Source data ->
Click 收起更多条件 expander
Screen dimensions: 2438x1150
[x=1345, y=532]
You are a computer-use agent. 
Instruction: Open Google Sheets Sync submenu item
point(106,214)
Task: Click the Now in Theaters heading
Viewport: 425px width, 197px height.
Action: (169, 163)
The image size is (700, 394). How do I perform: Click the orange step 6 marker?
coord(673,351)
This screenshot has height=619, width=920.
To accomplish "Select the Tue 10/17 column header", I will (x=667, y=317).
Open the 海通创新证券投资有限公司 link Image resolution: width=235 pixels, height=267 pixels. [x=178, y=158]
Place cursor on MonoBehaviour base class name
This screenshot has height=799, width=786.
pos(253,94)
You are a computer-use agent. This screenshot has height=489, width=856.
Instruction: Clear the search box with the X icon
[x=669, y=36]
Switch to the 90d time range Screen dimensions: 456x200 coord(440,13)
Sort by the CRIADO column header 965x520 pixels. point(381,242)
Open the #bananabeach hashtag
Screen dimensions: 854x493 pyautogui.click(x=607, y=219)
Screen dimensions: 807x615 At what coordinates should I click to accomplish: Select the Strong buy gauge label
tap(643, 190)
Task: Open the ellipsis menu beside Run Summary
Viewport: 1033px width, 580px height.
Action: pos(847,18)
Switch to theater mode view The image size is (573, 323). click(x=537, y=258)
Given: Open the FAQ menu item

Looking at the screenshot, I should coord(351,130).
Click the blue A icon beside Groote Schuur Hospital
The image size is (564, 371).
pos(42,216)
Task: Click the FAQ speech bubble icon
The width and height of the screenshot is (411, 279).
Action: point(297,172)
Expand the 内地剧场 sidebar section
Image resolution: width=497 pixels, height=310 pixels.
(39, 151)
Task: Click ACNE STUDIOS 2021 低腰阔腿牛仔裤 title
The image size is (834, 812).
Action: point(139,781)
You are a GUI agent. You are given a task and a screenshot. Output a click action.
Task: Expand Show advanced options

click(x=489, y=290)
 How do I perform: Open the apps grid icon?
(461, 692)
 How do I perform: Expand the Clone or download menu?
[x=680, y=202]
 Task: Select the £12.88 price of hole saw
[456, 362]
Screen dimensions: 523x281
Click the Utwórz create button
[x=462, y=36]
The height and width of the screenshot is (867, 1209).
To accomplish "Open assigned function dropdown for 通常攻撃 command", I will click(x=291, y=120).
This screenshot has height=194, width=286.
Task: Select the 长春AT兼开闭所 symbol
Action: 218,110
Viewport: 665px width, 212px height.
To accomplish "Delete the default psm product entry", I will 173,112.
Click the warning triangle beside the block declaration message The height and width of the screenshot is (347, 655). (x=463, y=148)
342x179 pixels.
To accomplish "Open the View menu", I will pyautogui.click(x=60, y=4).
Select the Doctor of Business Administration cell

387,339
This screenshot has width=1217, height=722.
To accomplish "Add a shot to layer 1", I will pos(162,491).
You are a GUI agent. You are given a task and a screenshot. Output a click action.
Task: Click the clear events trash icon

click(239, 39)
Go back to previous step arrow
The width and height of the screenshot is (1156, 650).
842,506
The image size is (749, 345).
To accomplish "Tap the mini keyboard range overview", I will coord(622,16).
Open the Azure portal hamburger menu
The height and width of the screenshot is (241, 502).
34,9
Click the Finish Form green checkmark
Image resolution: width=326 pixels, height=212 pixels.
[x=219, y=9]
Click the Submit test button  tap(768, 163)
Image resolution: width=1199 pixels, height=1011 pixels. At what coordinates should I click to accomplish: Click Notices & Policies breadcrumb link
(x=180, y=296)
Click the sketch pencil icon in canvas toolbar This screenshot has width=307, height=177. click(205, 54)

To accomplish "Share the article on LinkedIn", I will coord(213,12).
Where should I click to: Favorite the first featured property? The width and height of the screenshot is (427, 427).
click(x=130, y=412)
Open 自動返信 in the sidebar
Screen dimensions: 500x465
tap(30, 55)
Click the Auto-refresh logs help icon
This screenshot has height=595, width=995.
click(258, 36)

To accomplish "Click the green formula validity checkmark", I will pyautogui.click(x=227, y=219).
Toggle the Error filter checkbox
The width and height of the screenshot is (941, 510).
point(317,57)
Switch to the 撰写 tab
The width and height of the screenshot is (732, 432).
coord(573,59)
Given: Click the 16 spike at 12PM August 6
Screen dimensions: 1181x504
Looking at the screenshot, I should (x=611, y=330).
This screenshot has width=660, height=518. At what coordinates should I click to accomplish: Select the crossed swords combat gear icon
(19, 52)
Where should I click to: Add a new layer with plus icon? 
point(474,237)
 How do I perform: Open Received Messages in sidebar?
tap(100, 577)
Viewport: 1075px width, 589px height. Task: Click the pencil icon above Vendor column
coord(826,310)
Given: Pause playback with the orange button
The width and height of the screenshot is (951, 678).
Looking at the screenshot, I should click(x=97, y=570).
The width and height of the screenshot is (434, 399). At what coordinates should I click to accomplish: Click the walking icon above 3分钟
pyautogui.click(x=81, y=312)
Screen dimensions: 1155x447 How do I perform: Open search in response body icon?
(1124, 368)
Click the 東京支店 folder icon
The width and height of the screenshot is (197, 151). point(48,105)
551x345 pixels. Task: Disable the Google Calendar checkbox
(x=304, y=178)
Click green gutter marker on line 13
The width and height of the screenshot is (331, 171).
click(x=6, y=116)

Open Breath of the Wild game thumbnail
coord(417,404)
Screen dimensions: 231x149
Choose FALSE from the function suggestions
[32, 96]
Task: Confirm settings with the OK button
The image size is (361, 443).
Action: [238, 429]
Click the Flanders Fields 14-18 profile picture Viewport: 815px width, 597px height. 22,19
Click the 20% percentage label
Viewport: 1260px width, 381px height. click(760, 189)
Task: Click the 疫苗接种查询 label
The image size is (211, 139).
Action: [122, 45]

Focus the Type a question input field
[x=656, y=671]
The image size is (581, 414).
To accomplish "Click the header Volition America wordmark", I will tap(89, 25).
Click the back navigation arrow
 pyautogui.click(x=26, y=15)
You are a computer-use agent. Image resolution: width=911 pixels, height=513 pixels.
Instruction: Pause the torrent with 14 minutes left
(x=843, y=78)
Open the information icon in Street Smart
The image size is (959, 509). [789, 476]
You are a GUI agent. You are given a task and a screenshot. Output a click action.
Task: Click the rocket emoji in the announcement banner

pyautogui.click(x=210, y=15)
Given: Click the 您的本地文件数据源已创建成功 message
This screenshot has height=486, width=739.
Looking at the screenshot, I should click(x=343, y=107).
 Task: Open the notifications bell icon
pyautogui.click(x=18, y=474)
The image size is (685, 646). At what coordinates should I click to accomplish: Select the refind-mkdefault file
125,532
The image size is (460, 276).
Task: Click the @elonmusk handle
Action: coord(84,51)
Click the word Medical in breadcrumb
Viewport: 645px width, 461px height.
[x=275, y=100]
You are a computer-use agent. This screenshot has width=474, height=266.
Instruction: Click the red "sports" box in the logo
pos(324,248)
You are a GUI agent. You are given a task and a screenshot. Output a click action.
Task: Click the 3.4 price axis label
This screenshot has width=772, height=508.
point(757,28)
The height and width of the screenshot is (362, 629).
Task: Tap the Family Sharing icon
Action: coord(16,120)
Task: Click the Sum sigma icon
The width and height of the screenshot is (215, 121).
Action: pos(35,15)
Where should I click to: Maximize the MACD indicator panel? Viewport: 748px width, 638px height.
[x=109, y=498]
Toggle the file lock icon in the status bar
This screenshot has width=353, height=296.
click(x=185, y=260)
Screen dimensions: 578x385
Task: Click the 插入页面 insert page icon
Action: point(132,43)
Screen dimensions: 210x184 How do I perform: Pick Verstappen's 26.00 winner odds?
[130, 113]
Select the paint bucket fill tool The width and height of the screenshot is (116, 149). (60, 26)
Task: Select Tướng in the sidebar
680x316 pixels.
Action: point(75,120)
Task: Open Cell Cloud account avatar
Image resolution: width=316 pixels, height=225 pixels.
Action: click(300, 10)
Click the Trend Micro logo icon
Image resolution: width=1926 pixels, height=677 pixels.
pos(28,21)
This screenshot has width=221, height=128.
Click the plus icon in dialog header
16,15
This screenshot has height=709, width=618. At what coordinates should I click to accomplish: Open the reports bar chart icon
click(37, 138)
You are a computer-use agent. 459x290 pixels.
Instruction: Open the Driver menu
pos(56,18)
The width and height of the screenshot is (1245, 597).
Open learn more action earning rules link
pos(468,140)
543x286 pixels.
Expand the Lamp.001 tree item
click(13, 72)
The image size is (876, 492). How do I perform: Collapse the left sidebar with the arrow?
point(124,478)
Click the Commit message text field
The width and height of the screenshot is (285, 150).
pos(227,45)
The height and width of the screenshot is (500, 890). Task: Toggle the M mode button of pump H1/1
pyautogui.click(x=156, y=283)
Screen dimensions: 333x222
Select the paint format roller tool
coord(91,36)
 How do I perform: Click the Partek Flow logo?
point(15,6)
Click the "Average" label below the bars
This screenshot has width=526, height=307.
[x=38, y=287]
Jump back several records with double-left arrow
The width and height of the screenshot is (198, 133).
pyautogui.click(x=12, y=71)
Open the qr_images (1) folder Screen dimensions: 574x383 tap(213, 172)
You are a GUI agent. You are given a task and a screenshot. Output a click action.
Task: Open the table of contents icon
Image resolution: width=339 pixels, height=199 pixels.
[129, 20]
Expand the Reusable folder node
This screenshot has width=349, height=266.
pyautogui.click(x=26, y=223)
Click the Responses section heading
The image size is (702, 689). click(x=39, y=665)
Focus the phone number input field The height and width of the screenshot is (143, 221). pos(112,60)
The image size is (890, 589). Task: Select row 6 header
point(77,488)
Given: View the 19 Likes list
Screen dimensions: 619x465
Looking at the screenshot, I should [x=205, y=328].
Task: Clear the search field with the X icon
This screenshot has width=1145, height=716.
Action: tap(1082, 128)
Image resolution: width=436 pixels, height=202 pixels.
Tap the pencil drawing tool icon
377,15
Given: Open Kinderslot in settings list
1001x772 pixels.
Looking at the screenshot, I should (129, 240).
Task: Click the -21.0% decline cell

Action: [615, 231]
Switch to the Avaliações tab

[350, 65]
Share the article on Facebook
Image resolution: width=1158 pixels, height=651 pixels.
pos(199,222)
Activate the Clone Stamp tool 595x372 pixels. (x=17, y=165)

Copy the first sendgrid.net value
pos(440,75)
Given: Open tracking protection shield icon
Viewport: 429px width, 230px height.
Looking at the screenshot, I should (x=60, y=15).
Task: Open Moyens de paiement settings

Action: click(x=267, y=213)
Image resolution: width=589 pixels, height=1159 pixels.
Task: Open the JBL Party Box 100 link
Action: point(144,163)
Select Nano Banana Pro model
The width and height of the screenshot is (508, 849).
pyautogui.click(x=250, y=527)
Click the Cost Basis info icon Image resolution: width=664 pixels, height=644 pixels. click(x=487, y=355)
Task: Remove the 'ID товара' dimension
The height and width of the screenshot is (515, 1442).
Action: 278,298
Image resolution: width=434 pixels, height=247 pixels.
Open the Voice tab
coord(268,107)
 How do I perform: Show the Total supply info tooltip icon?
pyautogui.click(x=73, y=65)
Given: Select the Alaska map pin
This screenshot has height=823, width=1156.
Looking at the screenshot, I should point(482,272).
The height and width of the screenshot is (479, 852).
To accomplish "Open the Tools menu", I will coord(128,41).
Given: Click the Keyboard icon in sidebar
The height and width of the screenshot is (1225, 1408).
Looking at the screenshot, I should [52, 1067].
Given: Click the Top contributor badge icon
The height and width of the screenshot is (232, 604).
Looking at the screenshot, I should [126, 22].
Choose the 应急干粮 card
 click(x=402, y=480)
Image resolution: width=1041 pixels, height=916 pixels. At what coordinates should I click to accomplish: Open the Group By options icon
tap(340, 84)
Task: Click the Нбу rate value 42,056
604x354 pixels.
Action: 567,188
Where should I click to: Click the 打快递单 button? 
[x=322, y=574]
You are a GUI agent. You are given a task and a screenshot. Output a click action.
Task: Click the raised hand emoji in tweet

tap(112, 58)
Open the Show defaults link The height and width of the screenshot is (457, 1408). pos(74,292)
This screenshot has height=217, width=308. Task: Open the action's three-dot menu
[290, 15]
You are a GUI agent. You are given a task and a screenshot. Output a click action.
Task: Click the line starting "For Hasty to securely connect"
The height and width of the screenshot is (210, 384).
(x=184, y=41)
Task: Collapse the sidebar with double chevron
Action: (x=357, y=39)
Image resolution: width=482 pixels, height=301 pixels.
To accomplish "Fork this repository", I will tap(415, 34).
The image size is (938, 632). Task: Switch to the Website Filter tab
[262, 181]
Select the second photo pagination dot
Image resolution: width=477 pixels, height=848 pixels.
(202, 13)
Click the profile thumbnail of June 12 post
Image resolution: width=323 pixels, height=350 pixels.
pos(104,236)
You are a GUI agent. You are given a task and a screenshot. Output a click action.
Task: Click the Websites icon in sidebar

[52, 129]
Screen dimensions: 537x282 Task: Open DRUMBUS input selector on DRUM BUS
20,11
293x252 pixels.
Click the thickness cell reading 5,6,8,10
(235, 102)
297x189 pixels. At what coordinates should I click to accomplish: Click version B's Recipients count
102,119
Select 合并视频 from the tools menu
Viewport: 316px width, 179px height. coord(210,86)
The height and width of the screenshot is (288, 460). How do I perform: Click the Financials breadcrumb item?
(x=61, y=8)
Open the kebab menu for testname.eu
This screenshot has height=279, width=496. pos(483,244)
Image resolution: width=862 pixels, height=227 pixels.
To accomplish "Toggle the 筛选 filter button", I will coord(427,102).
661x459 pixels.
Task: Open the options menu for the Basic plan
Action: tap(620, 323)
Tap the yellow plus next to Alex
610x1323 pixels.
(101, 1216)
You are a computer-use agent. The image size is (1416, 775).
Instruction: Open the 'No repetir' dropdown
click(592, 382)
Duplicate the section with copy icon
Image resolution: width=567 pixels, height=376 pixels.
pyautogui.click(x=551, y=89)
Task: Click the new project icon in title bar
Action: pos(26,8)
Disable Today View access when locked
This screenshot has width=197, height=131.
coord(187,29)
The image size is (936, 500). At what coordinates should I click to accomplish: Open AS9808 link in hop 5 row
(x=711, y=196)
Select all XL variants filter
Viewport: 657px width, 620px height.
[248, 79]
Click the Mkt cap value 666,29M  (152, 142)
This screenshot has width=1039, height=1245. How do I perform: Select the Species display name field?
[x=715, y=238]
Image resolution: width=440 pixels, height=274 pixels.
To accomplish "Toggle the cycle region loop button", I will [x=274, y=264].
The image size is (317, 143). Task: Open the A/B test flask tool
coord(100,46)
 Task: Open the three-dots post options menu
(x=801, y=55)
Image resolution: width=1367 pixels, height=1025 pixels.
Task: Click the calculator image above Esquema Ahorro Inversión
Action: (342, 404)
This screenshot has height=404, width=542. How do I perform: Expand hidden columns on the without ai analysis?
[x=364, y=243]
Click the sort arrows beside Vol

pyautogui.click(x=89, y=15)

Your assignment ->
Return each line above where the word "list" shows up.

Task result ->
Given: View the 19 Likes list
Given: Open Kinderslot in settings list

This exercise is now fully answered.